THE TASK: Lay out every line of the records below as a numbered list, leaving out the blank lines.

Element and text position data:
****************
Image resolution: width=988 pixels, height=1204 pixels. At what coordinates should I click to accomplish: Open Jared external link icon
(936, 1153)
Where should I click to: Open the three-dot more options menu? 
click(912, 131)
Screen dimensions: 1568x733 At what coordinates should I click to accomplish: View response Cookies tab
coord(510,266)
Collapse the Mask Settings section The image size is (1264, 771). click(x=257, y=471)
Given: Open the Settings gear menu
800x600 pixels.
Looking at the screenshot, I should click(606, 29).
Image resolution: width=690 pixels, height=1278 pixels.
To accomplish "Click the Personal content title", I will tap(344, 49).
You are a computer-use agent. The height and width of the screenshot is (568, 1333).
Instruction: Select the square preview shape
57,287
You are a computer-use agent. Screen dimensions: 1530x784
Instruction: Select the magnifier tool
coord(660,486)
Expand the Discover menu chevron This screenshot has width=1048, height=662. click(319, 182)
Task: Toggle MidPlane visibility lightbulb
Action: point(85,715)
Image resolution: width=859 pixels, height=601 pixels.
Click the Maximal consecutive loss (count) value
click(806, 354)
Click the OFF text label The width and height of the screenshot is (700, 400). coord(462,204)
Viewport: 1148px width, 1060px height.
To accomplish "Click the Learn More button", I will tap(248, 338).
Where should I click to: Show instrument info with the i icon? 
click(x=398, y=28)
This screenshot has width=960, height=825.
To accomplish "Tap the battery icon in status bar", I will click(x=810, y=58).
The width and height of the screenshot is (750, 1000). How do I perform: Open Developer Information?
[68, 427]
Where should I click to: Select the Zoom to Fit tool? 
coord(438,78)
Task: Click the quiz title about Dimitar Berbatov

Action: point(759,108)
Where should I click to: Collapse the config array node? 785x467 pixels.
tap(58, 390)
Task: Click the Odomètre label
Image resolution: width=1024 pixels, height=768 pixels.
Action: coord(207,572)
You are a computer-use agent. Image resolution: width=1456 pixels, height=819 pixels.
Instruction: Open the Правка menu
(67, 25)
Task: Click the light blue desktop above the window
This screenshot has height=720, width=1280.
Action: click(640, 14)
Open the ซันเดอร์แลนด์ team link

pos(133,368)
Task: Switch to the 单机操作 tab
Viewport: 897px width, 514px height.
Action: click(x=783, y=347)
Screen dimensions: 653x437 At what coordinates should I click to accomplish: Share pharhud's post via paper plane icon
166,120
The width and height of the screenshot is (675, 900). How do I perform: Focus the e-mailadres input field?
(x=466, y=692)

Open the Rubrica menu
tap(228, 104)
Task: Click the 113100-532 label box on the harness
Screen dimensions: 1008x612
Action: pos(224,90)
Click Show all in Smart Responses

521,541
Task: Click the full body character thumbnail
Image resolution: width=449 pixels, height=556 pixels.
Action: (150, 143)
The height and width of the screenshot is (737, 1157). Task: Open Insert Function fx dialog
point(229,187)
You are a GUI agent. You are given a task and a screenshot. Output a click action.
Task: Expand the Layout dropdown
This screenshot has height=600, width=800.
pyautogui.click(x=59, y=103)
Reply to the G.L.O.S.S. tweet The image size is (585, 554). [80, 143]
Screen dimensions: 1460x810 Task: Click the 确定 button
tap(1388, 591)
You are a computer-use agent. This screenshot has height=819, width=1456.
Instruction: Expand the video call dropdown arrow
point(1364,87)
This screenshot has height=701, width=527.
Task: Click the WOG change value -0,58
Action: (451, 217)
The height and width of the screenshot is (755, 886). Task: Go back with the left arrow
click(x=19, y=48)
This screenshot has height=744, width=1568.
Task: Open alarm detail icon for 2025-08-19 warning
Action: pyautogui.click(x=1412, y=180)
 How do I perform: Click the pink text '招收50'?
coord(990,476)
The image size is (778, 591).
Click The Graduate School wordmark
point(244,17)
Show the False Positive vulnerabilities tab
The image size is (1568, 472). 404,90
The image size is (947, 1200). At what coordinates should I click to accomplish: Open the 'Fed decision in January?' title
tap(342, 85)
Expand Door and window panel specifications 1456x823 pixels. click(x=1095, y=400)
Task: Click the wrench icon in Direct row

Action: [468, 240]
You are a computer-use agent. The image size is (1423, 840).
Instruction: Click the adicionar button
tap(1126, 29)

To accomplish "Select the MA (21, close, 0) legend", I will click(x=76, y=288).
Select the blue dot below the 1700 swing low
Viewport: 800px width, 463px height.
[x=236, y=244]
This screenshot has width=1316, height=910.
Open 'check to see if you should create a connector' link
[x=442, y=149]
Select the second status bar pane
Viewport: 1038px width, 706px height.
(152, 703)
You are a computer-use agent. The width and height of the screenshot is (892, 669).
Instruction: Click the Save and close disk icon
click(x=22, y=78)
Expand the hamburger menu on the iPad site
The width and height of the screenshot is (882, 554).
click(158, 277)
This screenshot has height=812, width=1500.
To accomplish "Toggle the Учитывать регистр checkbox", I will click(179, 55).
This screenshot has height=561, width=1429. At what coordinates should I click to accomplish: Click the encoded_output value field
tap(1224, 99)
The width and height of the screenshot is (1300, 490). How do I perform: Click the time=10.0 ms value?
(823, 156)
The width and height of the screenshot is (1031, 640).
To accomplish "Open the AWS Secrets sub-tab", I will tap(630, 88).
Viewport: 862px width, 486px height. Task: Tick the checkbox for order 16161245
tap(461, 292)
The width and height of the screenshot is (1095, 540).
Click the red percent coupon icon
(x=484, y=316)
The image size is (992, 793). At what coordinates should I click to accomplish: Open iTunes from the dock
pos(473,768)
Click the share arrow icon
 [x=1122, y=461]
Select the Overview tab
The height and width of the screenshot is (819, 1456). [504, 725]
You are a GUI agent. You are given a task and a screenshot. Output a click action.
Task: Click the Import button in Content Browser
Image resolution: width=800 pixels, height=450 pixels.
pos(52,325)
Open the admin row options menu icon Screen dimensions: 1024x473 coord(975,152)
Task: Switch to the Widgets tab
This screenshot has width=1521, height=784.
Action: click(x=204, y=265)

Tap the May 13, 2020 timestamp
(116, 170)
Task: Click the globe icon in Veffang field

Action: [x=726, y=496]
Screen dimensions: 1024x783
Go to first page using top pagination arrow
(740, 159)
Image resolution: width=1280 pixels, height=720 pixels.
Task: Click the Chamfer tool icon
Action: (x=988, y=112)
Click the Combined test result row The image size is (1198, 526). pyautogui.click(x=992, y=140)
****************
ANSWER:
1. Image resolution: width=988 pixels, height=1204 pixels. At what coordinates should I click to accomplish: Open Jared external link icon
2. (936, 1153)
3. Where should I click to: Open the three-dot more options menu? 
4. click(912, 131)
5. Screen dimensions: 1568x733 At what coordinates should I click to accomplish: View response Cookies tab
6. coord(510,266)
7. Collapse the Mask Settings section The image size is (1264, 771). click(x=257, y=471)
8. Given: Open the Settings gear menu
9. 800x600 pixels.
10. Looking at the screenshot, I should click(606, 29).
11. Image resolution: width=690 pixels, height=1278 pixels.
12. To accomplish "Click the Personal content title", I will tap(344, 49).
13. You are a computer-use agent. The height and width of the screenshot is (568, 1333).
14. Instruction: Select the square preview shape
15. 57,287
16. You are a computer-use agent. Screen dimensions: 1530x784
17. Instruction: Select the magnifier tool
18. coord(660,486)
19. Expand the Discover menu chevron This screenshot has width=1048, height=662. click(319, 182)
20. Task: Toggle MidPlane visibility lightbulb
21. Action: point(85,715)
22. Image resolution: width=859 pixels, height=601 pixels.
23. Click the Maximal consecutive loss (count) value
24. click(806, 354)
25. Click the OFF text label The width and height of the screenshot is (700, 400). coord(462,204)
26. Viewport: 1148px width, 1060px height.
27. To accomplish "Click the Learn More button", I will tap(248, 338).
28. Where should I click to: Show instrument info with the i icon? 
29. click(x=398, y=28)
30. This screenshot has width=960, height=825.
31. To accomplish "Tap the battery icon in status bar", I will click(x=810, y=58).
32. The width and height of the screenshot is (750, 1000). How do I perform: Open Developer Information?
33. [68, 427]
34. Where should I click to: Select the Zoom to Fit tool? 
35. coord(438,78)
36. Task: Click the quiz title about Dimitar Berbatov
37. Action: point(759,108)
38. Where should I click to: Collapse the config array node? 785x467 pixels.
39. tap(58, 390)
40. Task: Click the Odomètre label
41. Image resolution: width=1024 pixels, height=768 pixels.
42. Action: coord(207,572)
43. You are a computer-use agent. Image resolution: width=1456 pixels, height=819 pixels.
44. Instruction: Open the Правка menu
45. (67, 25)
46. Task: Click the light blue desktop above the window
47. This screenshot has height=720, width=1280.
48. Action: click(640, 14)
49. Open the ซันเดอร์แลนด์ team link
50. pos(133,368)
51. Task: Switch to the 单机操作 tab
52. Viewport: 897px width, 514px height.
53. Action: click(x=783, y=347)
54. Screen dimensions: 653x437 At what coordinates should I click to accomplish: Share pharhud's post via paper plane icon
55. 166,120
56. The width and height of the screenshot is (675, 900). How do I perform: Focus the e-mailadres input field?
57. (x=466, y=692)
58. Open the Rubrica menu
59. tap(228, 104)
60. Task: Click the 113100-532 label box on the harness
61. Screen dimensions: 1008x612
62. Action: pos(224,90)
63. Click Show all in Smart Responses
64. 521,541
65. Task: Click the full body character thumbnail
66. Image resolution: width=449 pixels, height=556 pixels.
67. Action: (150, 143)
68. The height and width of the screenshot is (737, 1157). Task: Open Insert Function fx dialog
69. point(229,187)
70. You are a GUI agent. You are given a task and a screenshot. Output a click action.
71. Task: Expand the Layout dropdown
72. This screenshot has height=600, width=800.
73. pyautogui.click(x=59, y=103)
74. Reply to the G.L.O.S.S. tweet The image size is (585, 554). [80, 143]
75. Screen dimensions: 1460x810 Task: Click the 确定 button
76. tap(1388, 591)
77. You are a computer-use agent. This screenshot has height=819, width=1456.
78. Instruction: Expand the video call dropdown arrow
79. point(1364,87)
80. This screenshot has height=701, width=527.
81. Task: Click the WOG change value -0,58
82. Action: (451, 217)
83. The height and width of the screenshot is (755, 886). Task: Go back with the left arrow
84. click(x=19, y=48)
85. This screenshot has height=744, width=1568.
86. Task: Open alarm detail icon for 2025-08-19 warning
87. Action: pyautogui.click(x=1412, y=180)
88.  How do I perform: Click the pink text '招收50'?
89. coord(990,476)
90. The image size is (778, 591).
91. Click The Graduate School wordmark
92. point(244,17)
93. Show the False Positive vulnerabilities tab
94. The image size is (1568, 472). 404,90
95. The image size is (947, 1200). At what coordinates should I click to accomplish: Open the 'Fed decision in January?' title
96. tap(342, 85)
97. Expand Door and window panel specifications 1456x823 pixels. click(x=1095, y=400)
98. Task: Click the wrench icon in Direct row
99. Action: [468, 240]
100. You are a computer-use agent. The image size is (1423, 840).
101. Instruction: Click the adicionar button
102. tap(1126, 29)
103. To accomplish "Select the MA (21, close, 0) legend", I will click(x=76, y=288).
104. Select the blue dot below the 1700 swing low
105. Viewport: 800px width, 463px height.
106. [x=236, y=244]
107. This screenshot has width=1316, height=910.
108. Open 'check to see if you should create a connector' link
109. [x=442, y=149]
110. Select the second status bar pane
111. Viewport: 1038px width, 706px height.
112. (152, 703)
113. You are a computer-use agent. The width and height of the screenshot is (892, 669).
114. Instruction: Click the Save and close disk icon
115. click(x=22, y=78)
116. Expand the hamburger menu on the iPad site
117. The width and height of the screenshot is (882, 554).
118. click(158, 277)
119. This screenshot has height=812, width=1500.
120. To accomplish "Toggle the Учитывать регистр checkbox", I will click(179, 55).
121. This screenshot has height=561, width=1429. At what coordinates should I click to accomplish: Click the encoded_output value field
122. tap(1224, 99)
123. The width and height of the screenshot is (1300, 490). How do I perform: Click the time=10.0 ms value?
124. (823, 156)
125. The width and height of the screenshot is (1031, 640).
126. To accomplish "Open the AWS Secrets sub-tab", I will tap(630, 88).
127. Viewport: 862px width, 486px height. Task: Tick the checkbox for order 16161245
128. tap(461, 292)
129. The width and height of the screenshot is (1095, 540).
130. Click the red percent coupon icon
131. (x=484, y=316)
132. The image size is (992, 793). At what coordinates should I click to accomplish: Open iTunes from the dock
133. pos(473,768)
134. Click the share arrow icon
135.  [x=1122, y=461]
136. Select the Overview tab
137. The height and width of the screenshot is (819, 1456). [504, 725]
138. You are a GUI agent. You are given a task and a screenshot. Output a click action.
139. Task: Click the Import button in Content Browser
140. Image resolution: width=800 pixels, height=450 pixels.
141. pos(52,325)
142. Open the admin row options menu icon Screen dimensions: 1024x473 coord(975,152)
143. Task: Switch to the Widgets tab
144. This screenshot has width=1521, height=784.
145. Action: click(x=204, y=265)
146. Tap the May 13, 2020 timestamp
147. (116, 170)
148. Task: Click the globe icon in Veffang field
149. Action: [x=726, y=496]
150. Screen dimensions: 1024x783
151. Go to first page using top pagination arrow
152. (740, 159)
153. Image resolution: width=1280 pixels, height=720 pixels.
154. Task: Click the Chamfer tool icon
155. Action: (x=988, y=112)
156. Click the Combined test result row The image size is (1198, 526). pyautogui.click(x=992, y=140)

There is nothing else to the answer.